2. **Check where the pieces meet (at $x=1$):** This is the only place where the function might have a jump or a hole because the rule changes. We need to make sure three things happen:
* **Does the function have a value *at* $x=1$?** Yes! We use the second rule because it says $x \geq 1$. So, $f(1) = (1)^2 = 1$. The function "lands" at 1 when $x$ is 1.
* **What value does the function "head towards" from the left side (where $x < 1$)?** As $x$ gets super close to 1 from the left, using the rule $-2x+3$, the value gets super close to $-2(1)+3 = -2+3 = 1$.
* **What value does the function "head towards" from the right side (where $x \geq 1$)?** As $x$ gets super close to 1 from the right (or is exactly 1), using the rule $x^2$, the value gets super close to $(1)^2 = 1$.

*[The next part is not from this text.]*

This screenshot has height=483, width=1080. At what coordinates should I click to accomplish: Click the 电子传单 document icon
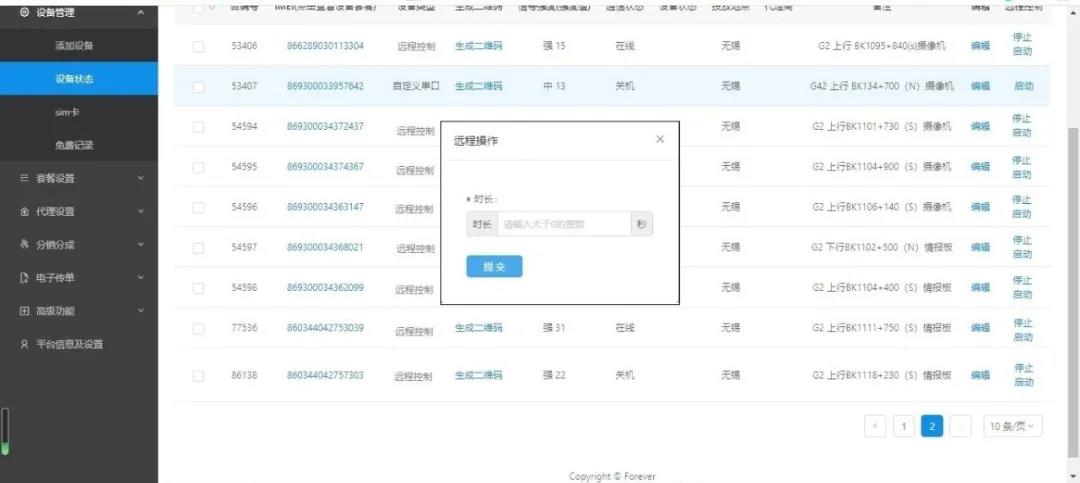pos(24,277)
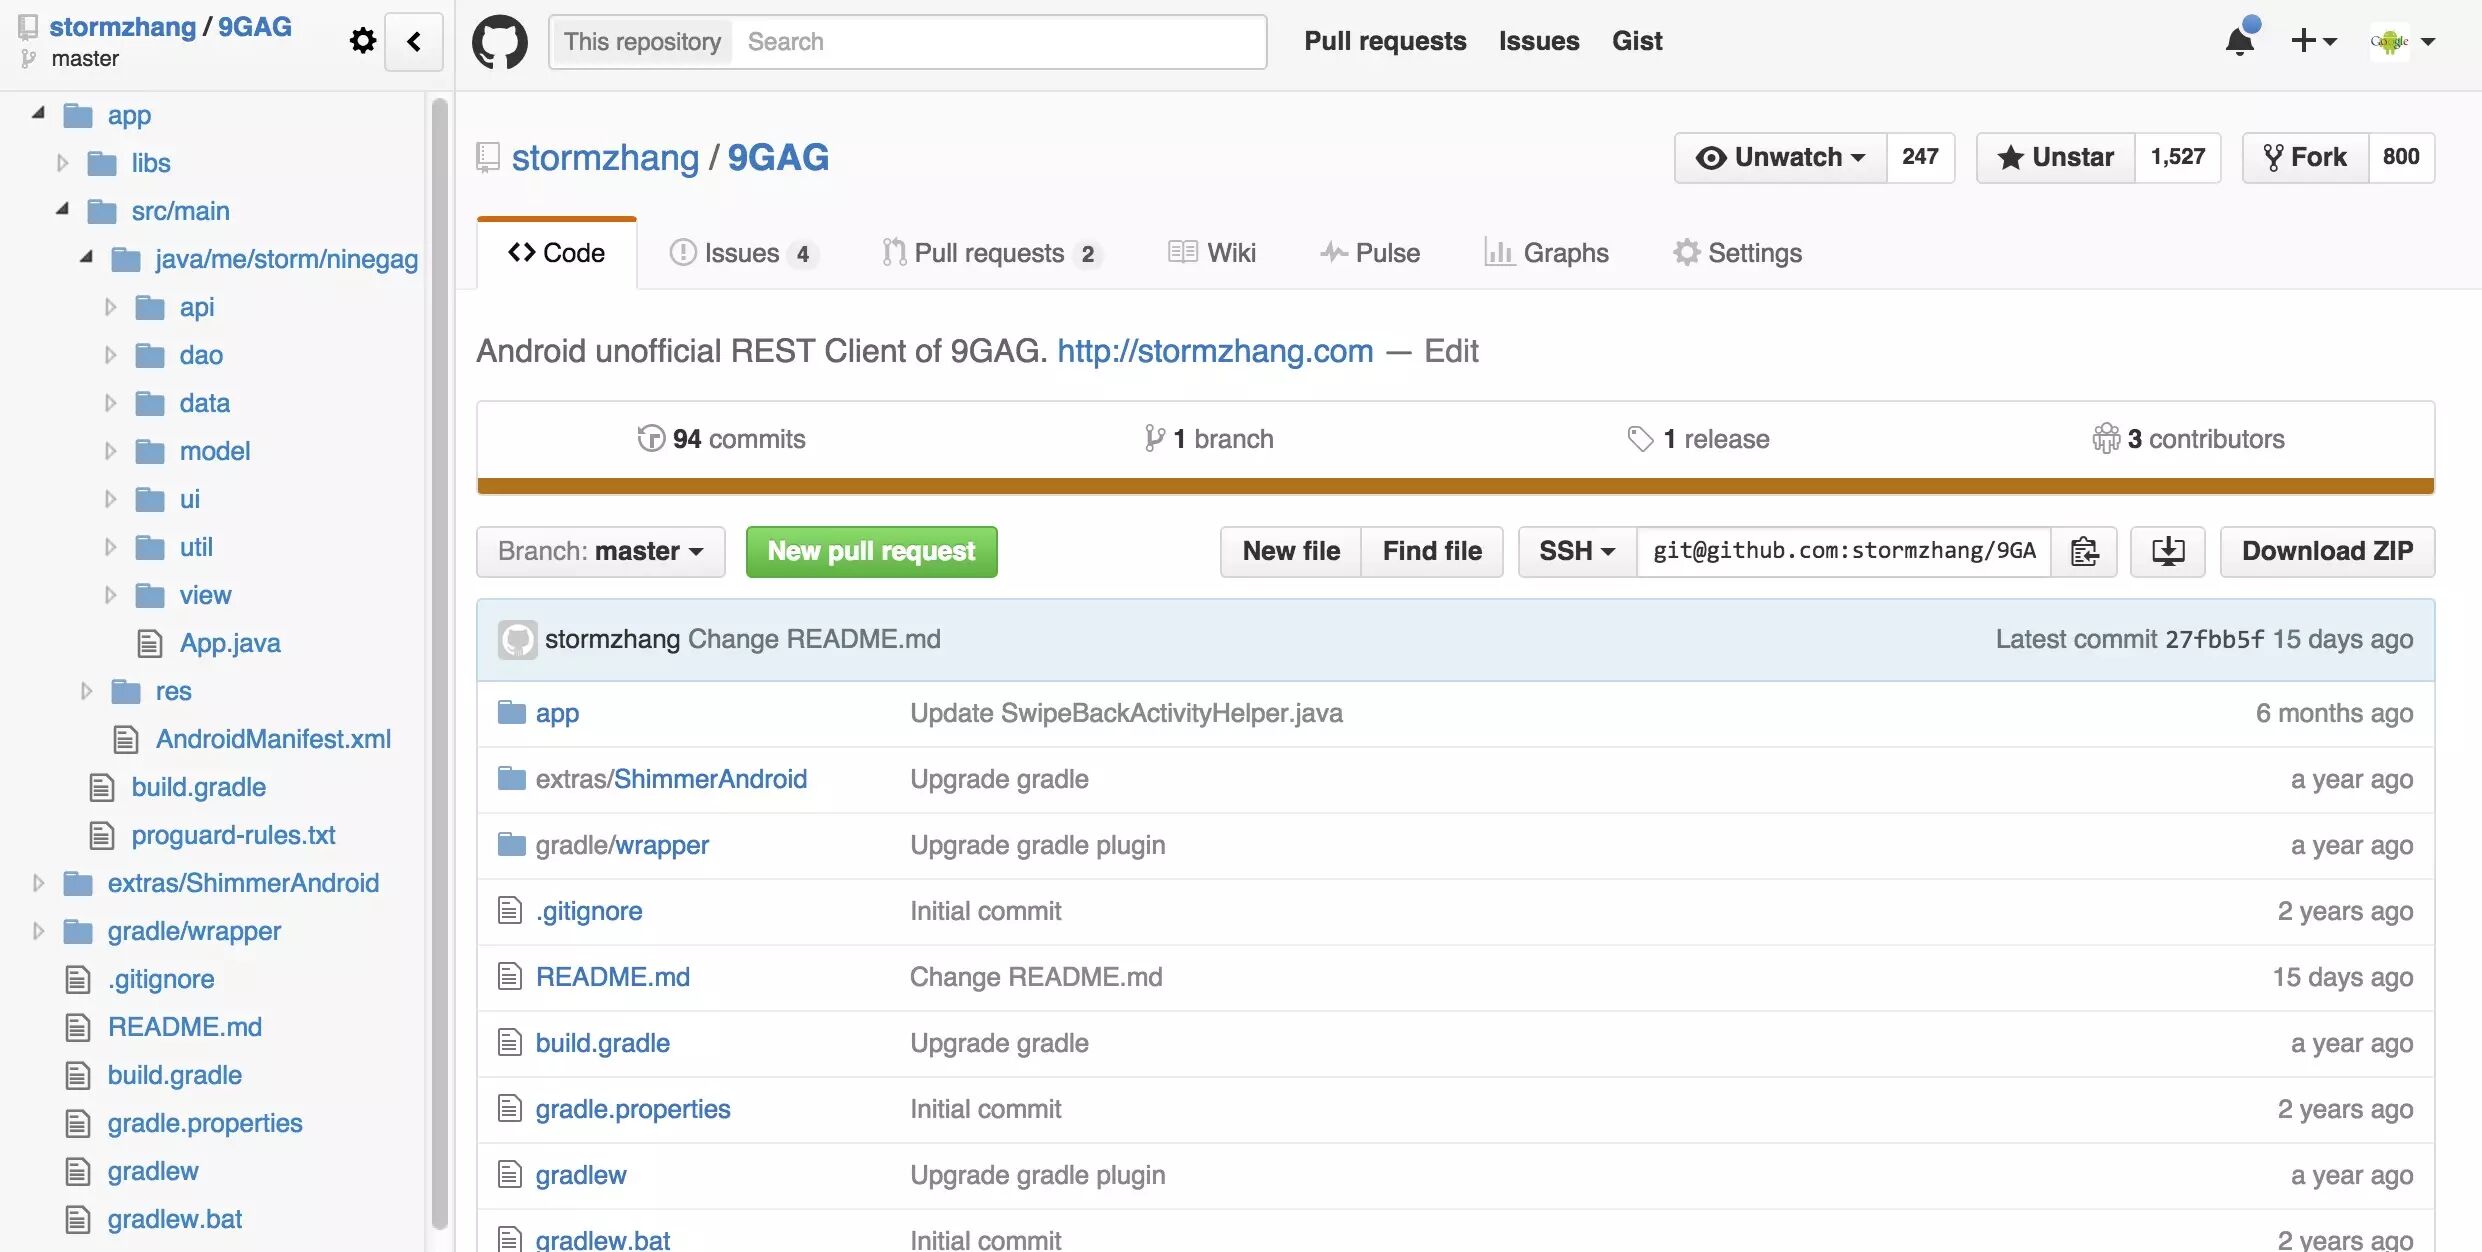Click the GitHub Octocat logo
This screenshot has width=2482, height=1252.
pos(500,42)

3. **Put it all together:** Since the function's value *at* $x=1$ is 1, and the function is heading to 1 from both the left side and the right side, it means there's no jump or break at $x=1$. The two pieces connect perfectly!

Because each piece is continuous on its own, and they connect smoothly at the point where they meet, the entire function is continuous everywhere. So, it's continuous for all numbers from negative infinity to positive infinity!

Alternative answer

Answer: The function $f(x)$ is continuous on the interval $(-\infty, \infty)$ or all real numbers. Explain
This is a question about function continuity. To check if a function is continuous, we need to make sure you can draw its graph without lifting your pencil. For a piecewise function, this means checking if each piece is continuous on its own and if the pieces connect smoothly at the points where they switch definitions. . The solving step is:

First, let's look at each part of the function on its own:
1. For the part where $x < 1$, the function is $f(x) = -2x + 3$. This is a straight line (a polynomial!), and lines are always super smooth and continuous everywhere. So, this part is continuous for all $x < 1$.
2. For the part where $x \geq 1$, the function is $f(x) = x^2$. This is a parabola (another polynomial!), and parabolas are also always smooth and continuous everywhere. So, this part is continuous for all $x > 1$.

Now, the super important part: we need to check what happens right at the "meeting point" where the two parts switch, which is at $x=1$. For a function to be continuous at a specific point, three things must be true:
1. **The function has a value at that point (a dot exists):**
Let's find $f(1)$. Since $x \geq 1$ for the second rule, we use $f(x) = x^2$.
$f(1) = (1)^2 = 1$. Yes, there's a dot at $(1, 1)$. So, this condition is met!

2. **The function approaches the same value from both sides (the graph aims for the same spot):**
We need to check the "limit" as $x$ gets really close to 1 from both the left side (numbers smaller than 1) and the right side (numbers bigger than 1).
* From the left side ($x < 1$): We use $f(x) = -2x + 3$.
As $x$ gets super close to 1, $-2x + 3$ gets super close to $-2(1) + 3 = -2 + 3 = 1$.
* From the right side ($x > 1$): We use $f(x) = x^2$.
As $x$ gets super close to 1, $x^2$ gets super close to $(1)^2 = 1$.
Since both sides are aiming for the same value (1), the limit as $x$ approaches 1 exists and is equal to 1. So, this condition is also met!

3. **The dot is exactly where the graph is aiming (the value equals the limit):**
We found that $f(1) = 1$ and the limit as $x \to 1$ is also $1$.
Since $f(1) = \lim_{x \to 1} f(x)$ (because $1 = 1$), this condition is also met!

Since all three conditions for continuity are satisfied at $x=1$, and each piece is continuous on its own, the whole function is continuous everywhere! No breaks, no jumps, no holes.